Title | The Religious Experience of the Roman People PDF eBook |
Author | W. Warde Fowler |
Publisher | Wipf and Stock Publishers |
Pages | 522 |
Release | 2020-03-24 |
Genre | History |
ISBN | 1725271559 |
Title | The Religious Experience of the Roman People PDF eBook |
Author | W. Warde Fowler |
Publisher | Wipf and Stock Publishers |
Pages | 522 |
Release | 2020-03-24 |
Genre | History |
ISBN | 1725271559 |
Title | The Religious Experience of the Roman People, from the Earliest Times to the Age of Augustus PDF eBook |
Author | William Warde Fowler |
Publisher | |
Pages | 542 |
Release | 1911 |
Genre | Cults |
ISBN |
Title | Religious Experience of the Roman People PDF eBook |
Author | W. Warde Fowler |
Publisher | BoD – Books on Demand |
Pages | 362 |
Release | 2020-07-30 |
Genre | Fiction |
ISBN | 3752371315 |
Reproduction of the original: Religious Experience of the Roman People by W. Warde Fowler
Title | The Religious Experience of the Roman People PDF eBook |
Author | William Warde Fowler |
Publisher | |
Pages | 536 |
Release | 1922 |
Genre | Cults |
ISBN |
Title | Reassembling Religion in Roman Italy PDF eBook |
Author | Emma-Jayne Graham |
Publisher | Routledge |
Pages | 255 |
Release | 2020-11-09 |
Genre | Drama |
ISBN | 1351982443 |
This book examines the ways in which lived religion in Roman Italy involved personal and communal experiences of the religious agency generated when ritualised activities caused human and more-than-human things to become bundled together into relational assemblages. Drawing upon broadly posthumanist and new materialist theories concerning the thingliness of things, it sets out to re-evaluate the role of the material world within Roman religion and to offer new perspectives on the formation of multi-scalar forms of ancient religious knowledge. It explores what happens when a materially informed approach is systematically applied to the investigation of typical questions about Roman religion such as: What did Romans understand ‘religion’ to mean? What did religious experiences allow people to understand about the material world and their own place within it? How were experiences of ritual connected with shared beliefs or concepts about the relationship between the mortal and divine worlds? How was divinity constructed and perceived? To answer these questions, it gathers and evaluates archaeological evidence associated with a series of case studies. Each of these focuses on a key component of the ritualised assemblages shown to have produced Roman religious agency – place, objects, bodies, and divinity – and centres on an examination of experiences of lived religion as it related to the contexts of monumentalised sanctuaries, cult instruments used in public sacrifice, anatomical votive offerings, cult images and the qualities of divinity, and magic as a situationally specific form of religious knowledge. By breaking down and then reconstructing the ritualised assemblages that generated and sustained Roman religion, this book makes the case for adopting a material approach to the study of ancient lived religion.

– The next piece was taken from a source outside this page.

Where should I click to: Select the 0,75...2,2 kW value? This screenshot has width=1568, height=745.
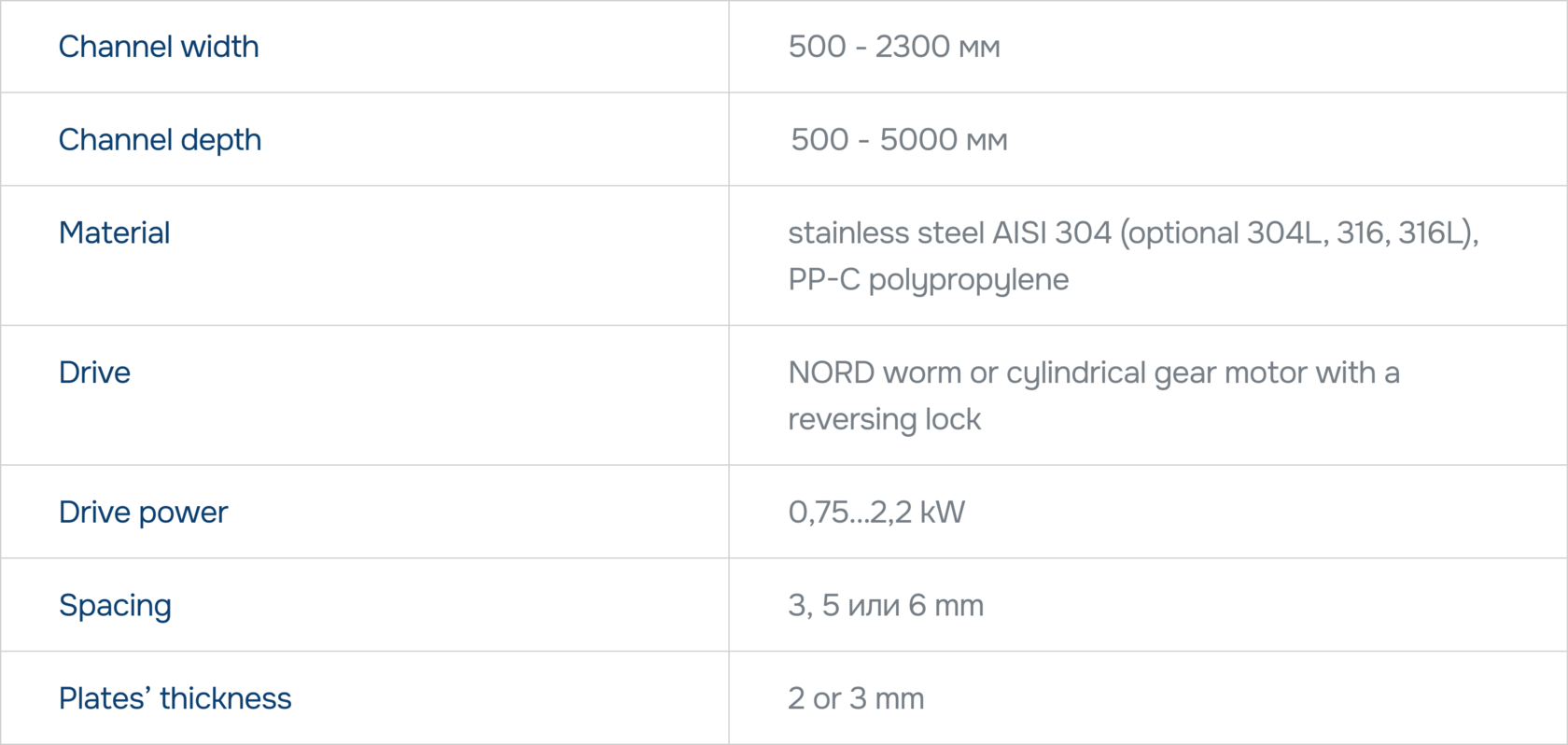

Title | The Religious Experience of the Roman People, from the Earliest Times to the Age of Augustus PDF eBook |
Author | William Warde Fowler |
Publisher | |
Pages | 540 |
Release | 1971 |
Genre | History |
ISBN |
Title | On Roman Religion PDF eBook |
Author | Jörg Rüpke |
Publisher | Cornell University Press |
Pages | 209 |
Release | 2016-10-19 |
Genre | History |
ISBN | 1501706799 |
Provocative reading for anyone interested in Roman culture in the late Republic and early Empire.― Religious Studies Review Was religious practice in ancient Rome cultic and hostile to individual expression? Or was there, rather, considerable latitude for individual initiative and creativity? Jörg Rüpke, one of the world’s leading authorities on Roman religion, demonstrates in his new book that it was a lived religion with individual appropriations evident at the heart of such rituals as praying, dedicating, making vows, and reading. On Roman Religion definitively dismantles previous approaches that depicted religious practice as uniform and static. Juxtaposing very different, strategic, and even subversive forms of individuality with traditions, their normative claims, and their institutional protections, Rüpke highlights the dynamic character of Rome’s religious institutions and traditions. In Rüpke’s view, lived ancient religion is as much about variations or even outright deviance as it is about attempts and failures to establish or change rules and roles and to communicate them via priesthoods, practices related to images or classified as magic, and literary practices. Rüpke analyzes observations of religious experience by contemporary authors including Propertius, Ovid, and the author of the "Shepherd of Hermas." These authors, in very different ways, reflect on individual appropriation of religion among their contemporaries, and they offer these reflections to their readership or audiences. Rüpke also concentrates on the ways in which literary texts and inscriptions informed the practice of rituals.